**PROBLEM REQUIREMENTS:** Find every line in the material below that contains the string "want", and copy each of those lines.

___ AVAILABLE RECORDS

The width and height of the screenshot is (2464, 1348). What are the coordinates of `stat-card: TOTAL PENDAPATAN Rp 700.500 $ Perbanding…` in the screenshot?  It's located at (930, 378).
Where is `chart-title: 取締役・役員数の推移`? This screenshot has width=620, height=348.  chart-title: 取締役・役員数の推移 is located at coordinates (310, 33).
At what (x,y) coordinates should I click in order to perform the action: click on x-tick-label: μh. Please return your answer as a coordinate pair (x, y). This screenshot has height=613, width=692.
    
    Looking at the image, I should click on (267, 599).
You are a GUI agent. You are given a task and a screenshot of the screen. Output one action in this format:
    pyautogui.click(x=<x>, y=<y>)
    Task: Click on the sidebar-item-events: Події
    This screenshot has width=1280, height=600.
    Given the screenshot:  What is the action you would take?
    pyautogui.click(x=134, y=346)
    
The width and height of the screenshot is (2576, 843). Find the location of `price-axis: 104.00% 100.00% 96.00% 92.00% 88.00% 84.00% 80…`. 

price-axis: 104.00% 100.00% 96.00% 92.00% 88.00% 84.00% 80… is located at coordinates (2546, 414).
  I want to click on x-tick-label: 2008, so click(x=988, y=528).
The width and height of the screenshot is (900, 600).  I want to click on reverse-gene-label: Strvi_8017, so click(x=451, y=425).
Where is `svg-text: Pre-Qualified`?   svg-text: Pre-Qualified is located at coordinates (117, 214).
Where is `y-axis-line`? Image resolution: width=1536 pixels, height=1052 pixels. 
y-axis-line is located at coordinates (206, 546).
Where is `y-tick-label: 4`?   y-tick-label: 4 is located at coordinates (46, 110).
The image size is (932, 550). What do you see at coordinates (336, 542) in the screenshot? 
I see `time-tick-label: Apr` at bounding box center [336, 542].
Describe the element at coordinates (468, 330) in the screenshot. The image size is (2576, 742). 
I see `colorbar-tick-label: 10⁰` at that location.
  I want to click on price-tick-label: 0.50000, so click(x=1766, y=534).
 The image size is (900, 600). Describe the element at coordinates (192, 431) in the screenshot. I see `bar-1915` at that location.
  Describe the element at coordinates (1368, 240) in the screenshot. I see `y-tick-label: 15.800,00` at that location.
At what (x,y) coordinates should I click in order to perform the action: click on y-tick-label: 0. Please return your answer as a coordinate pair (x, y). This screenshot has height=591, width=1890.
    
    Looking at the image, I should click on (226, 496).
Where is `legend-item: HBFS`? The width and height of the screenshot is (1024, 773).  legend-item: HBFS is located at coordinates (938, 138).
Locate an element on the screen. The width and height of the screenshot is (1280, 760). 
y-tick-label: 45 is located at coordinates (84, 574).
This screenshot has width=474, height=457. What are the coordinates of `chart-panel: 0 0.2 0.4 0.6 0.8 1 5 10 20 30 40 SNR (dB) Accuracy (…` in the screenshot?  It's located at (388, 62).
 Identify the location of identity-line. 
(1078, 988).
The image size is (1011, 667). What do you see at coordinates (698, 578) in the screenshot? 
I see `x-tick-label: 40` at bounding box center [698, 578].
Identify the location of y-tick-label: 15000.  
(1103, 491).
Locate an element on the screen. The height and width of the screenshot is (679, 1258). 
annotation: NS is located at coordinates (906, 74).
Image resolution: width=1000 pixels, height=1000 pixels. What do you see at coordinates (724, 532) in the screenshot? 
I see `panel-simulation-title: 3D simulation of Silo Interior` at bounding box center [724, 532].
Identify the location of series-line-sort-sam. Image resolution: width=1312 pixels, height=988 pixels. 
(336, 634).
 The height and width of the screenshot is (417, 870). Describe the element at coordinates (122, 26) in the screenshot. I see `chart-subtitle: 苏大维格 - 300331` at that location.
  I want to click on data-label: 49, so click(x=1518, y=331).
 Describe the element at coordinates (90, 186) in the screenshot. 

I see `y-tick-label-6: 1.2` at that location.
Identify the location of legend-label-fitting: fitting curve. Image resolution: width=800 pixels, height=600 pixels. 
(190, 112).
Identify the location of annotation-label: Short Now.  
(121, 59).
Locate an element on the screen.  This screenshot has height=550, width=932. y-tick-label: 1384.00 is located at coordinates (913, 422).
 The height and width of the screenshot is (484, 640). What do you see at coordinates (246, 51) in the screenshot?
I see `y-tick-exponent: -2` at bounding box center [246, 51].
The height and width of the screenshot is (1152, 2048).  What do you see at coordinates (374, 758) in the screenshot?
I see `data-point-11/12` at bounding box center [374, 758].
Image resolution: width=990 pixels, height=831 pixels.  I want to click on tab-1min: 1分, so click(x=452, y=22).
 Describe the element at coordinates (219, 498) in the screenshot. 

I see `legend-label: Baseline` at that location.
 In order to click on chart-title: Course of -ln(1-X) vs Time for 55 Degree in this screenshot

______

**TASK RESPONSE:**
  I want to click on x-tick-label: 2008, so click(x=988, y=528).
The width and height of the screenshot is (900, 600).  I want to click on reverse-gene-label: Strvi_8017, so click(x=451, y=425).
  I want to click on price-tick-label: 0.50000, so click(x=1766, y=534).
  I want to click on data-label: 49, so click(x=1518, y=331).
Image resolution: width=990 pixels, height=831 pixels.  I want to click on tab-1min: 1分, so click(x=452, y=22).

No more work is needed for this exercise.